● ACTION ITEM
For each line of the data below that contains "input", return that line.

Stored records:
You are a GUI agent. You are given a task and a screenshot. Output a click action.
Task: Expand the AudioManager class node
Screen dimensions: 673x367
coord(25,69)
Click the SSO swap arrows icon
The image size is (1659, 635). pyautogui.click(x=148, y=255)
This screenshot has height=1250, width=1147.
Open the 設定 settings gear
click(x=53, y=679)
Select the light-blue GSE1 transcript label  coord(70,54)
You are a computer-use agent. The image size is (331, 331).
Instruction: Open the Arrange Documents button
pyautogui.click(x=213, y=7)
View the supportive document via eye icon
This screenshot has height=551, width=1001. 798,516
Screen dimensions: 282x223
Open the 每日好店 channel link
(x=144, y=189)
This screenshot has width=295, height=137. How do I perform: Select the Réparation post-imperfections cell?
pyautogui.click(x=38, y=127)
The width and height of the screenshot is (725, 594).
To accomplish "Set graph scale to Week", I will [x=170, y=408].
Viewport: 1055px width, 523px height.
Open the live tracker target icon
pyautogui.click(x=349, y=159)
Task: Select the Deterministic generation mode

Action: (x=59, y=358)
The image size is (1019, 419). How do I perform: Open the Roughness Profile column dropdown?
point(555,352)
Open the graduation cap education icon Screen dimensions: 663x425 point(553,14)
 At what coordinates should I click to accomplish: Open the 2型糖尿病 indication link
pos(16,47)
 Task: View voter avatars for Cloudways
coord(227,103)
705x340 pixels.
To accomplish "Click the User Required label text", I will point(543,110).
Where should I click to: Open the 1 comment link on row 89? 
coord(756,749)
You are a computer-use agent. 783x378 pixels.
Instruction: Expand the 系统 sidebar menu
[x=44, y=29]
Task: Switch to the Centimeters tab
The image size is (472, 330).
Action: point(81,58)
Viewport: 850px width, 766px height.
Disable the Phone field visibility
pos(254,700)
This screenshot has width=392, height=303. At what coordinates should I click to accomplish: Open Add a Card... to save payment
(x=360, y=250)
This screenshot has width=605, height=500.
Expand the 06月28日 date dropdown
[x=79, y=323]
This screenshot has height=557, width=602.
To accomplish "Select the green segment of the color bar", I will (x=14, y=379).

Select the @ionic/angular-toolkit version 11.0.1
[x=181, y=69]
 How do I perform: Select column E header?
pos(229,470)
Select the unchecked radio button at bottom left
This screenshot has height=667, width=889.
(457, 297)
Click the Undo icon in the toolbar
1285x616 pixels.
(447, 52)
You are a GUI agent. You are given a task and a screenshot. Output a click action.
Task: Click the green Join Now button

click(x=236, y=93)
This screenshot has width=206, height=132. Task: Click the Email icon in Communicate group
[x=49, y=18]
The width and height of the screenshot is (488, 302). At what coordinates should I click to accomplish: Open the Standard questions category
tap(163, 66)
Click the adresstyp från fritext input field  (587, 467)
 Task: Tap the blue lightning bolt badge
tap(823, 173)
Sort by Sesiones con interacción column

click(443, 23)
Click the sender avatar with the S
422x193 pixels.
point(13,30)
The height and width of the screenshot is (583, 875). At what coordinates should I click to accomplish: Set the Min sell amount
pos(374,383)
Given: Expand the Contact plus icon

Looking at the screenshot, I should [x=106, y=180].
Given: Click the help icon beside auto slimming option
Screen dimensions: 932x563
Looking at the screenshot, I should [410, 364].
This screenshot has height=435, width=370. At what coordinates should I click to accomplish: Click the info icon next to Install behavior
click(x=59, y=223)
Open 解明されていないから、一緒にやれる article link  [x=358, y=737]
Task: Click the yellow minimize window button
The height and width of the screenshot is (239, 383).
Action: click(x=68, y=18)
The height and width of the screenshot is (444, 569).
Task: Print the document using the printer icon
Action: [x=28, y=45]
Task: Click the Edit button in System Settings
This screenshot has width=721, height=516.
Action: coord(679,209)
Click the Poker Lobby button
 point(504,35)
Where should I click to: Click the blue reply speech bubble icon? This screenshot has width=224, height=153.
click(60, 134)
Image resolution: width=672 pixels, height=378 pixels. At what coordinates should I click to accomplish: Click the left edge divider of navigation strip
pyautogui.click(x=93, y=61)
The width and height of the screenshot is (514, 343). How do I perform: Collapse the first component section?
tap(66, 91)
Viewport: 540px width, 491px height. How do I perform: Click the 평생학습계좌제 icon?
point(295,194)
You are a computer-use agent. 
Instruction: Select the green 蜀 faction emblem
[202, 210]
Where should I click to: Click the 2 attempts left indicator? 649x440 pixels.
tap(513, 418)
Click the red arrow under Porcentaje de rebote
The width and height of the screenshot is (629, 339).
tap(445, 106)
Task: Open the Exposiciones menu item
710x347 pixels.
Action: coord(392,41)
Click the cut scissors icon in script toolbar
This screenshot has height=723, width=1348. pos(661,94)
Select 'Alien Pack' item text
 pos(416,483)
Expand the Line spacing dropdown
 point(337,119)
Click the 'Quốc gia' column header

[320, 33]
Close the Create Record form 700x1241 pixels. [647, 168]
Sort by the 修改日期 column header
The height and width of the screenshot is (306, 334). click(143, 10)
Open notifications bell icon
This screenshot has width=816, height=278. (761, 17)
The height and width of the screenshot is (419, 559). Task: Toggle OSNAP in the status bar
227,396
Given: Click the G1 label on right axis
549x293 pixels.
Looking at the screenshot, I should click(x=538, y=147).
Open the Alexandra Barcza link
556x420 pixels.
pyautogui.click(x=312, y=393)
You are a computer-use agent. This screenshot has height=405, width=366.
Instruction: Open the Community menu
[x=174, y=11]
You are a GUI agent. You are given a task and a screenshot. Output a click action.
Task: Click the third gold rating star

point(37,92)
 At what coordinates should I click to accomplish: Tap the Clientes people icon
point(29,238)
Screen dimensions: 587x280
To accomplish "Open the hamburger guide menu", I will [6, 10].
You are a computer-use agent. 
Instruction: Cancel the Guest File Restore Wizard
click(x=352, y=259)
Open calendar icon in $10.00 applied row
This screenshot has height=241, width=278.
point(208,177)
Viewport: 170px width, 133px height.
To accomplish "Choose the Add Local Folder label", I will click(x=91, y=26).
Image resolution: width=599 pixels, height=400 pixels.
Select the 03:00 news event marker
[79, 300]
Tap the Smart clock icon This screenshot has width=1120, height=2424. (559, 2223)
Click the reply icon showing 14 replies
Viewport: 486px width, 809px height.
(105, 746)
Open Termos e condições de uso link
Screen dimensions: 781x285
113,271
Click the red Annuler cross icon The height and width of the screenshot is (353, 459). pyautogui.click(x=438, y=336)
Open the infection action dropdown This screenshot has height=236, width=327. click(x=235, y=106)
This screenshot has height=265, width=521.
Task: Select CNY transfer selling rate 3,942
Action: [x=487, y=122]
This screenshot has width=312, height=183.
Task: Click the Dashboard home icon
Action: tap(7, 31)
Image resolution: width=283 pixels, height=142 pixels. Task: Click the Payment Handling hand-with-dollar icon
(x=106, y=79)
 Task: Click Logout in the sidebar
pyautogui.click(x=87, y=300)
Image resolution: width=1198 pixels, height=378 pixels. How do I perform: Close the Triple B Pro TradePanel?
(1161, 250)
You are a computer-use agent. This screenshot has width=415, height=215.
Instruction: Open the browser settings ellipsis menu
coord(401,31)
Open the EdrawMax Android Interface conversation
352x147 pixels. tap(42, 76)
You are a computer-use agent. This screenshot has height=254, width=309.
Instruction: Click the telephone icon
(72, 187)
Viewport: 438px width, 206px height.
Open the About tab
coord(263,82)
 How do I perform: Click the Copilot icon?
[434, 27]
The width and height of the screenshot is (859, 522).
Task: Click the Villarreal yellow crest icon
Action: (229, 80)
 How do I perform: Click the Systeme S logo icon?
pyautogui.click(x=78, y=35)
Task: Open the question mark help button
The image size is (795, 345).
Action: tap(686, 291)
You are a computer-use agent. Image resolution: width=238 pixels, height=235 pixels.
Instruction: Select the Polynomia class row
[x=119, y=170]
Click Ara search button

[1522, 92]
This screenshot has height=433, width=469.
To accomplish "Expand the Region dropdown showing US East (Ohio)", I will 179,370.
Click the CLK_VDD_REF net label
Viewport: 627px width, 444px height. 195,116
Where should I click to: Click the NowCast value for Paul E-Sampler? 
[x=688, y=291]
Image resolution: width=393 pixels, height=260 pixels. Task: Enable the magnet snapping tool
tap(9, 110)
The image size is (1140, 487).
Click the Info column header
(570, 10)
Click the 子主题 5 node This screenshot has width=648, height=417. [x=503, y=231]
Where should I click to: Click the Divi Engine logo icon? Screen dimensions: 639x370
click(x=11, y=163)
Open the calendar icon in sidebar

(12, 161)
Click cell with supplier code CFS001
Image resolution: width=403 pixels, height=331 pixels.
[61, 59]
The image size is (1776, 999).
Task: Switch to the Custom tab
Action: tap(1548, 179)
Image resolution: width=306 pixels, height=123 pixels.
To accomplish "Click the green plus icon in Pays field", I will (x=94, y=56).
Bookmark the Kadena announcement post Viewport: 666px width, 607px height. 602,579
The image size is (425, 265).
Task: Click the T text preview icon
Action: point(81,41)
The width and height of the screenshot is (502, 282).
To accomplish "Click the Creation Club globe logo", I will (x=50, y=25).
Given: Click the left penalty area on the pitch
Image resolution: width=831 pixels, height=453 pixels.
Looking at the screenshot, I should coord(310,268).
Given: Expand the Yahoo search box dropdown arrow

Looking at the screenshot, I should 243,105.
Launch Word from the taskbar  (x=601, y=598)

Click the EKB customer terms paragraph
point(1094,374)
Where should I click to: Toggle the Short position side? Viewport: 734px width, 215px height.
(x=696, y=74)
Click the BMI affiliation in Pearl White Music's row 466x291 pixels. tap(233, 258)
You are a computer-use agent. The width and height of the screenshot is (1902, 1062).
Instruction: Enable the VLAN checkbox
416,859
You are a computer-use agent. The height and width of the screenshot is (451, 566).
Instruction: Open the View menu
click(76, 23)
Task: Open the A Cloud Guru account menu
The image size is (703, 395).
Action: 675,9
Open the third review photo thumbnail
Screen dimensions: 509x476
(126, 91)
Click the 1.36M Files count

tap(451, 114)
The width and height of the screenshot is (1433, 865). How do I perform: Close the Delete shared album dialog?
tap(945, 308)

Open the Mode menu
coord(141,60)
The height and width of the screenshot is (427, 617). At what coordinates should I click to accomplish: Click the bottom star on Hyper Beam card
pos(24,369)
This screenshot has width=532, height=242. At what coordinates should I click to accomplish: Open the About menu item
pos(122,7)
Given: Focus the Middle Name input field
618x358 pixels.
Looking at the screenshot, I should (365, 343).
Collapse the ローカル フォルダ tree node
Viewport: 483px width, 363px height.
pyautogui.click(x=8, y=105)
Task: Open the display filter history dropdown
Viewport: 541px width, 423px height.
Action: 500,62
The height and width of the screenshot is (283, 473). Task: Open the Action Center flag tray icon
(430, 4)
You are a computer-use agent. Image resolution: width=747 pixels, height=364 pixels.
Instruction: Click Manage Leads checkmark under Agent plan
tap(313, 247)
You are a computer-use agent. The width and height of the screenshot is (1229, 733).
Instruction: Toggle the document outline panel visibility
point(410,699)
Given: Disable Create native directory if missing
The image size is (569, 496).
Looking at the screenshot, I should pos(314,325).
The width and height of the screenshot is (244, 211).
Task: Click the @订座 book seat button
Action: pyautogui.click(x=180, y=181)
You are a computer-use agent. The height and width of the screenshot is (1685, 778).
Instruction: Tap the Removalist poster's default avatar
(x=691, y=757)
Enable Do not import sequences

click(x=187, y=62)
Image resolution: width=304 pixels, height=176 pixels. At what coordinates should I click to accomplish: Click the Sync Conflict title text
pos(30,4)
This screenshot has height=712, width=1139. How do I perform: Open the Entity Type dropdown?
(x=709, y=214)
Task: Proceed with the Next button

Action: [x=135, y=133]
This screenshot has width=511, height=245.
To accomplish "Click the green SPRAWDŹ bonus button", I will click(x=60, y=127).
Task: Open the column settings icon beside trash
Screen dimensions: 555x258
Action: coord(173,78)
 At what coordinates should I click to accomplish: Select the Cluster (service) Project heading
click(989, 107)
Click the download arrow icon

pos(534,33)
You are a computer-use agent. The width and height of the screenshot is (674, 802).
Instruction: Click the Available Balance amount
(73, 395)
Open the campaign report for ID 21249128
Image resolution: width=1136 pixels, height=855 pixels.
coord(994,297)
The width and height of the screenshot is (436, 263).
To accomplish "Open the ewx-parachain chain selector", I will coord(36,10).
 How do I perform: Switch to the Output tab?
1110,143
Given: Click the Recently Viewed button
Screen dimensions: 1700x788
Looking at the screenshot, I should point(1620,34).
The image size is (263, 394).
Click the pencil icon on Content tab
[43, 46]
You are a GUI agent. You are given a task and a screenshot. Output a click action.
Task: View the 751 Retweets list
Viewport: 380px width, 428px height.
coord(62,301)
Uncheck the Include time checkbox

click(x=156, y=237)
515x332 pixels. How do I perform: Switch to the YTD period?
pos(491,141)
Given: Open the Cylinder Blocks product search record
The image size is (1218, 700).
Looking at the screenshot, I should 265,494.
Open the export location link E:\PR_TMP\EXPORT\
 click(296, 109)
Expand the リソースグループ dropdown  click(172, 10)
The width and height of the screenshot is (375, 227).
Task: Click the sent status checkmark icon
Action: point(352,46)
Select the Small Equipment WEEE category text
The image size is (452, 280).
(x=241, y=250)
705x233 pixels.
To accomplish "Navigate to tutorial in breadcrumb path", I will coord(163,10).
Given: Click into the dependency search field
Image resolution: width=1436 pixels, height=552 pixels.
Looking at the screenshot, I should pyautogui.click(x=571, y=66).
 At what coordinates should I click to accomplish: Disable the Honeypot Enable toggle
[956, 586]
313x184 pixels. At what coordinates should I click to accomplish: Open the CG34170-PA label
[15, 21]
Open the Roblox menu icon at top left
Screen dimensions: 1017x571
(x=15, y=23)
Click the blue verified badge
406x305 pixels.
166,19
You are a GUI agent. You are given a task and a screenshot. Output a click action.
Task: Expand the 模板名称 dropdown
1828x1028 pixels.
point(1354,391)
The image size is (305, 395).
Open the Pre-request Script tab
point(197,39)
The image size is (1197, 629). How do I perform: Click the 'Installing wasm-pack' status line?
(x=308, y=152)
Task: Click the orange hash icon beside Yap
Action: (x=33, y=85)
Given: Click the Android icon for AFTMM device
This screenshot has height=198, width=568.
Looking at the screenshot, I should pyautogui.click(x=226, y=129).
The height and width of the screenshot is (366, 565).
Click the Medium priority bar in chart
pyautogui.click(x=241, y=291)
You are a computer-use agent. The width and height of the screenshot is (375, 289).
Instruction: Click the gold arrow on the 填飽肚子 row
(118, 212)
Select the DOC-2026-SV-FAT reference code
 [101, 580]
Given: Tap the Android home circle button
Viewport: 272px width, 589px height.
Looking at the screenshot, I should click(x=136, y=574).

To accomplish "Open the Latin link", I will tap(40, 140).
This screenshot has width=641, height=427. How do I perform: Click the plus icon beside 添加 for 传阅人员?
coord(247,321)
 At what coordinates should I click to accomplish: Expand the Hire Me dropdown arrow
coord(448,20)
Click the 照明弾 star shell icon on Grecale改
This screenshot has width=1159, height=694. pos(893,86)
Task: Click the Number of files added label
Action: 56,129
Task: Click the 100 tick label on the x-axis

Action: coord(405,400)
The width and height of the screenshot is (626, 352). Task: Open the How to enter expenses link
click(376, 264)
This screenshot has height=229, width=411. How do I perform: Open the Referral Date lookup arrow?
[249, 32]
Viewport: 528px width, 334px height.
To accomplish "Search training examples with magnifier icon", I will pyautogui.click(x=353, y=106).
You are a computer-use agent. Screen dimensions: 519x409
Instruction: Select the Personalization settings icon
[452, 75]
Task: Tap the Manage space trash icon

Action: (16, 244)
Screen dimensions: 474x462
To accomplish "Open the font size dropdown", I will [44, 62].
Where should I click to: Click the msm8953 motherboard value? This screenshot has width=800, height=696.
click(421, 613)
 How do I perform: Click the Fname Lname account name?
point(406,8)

● OUTPUT OF THE TASK
Click the adresstyp från fritext input field  (587, 467)
Given: Focus the Middle Name input field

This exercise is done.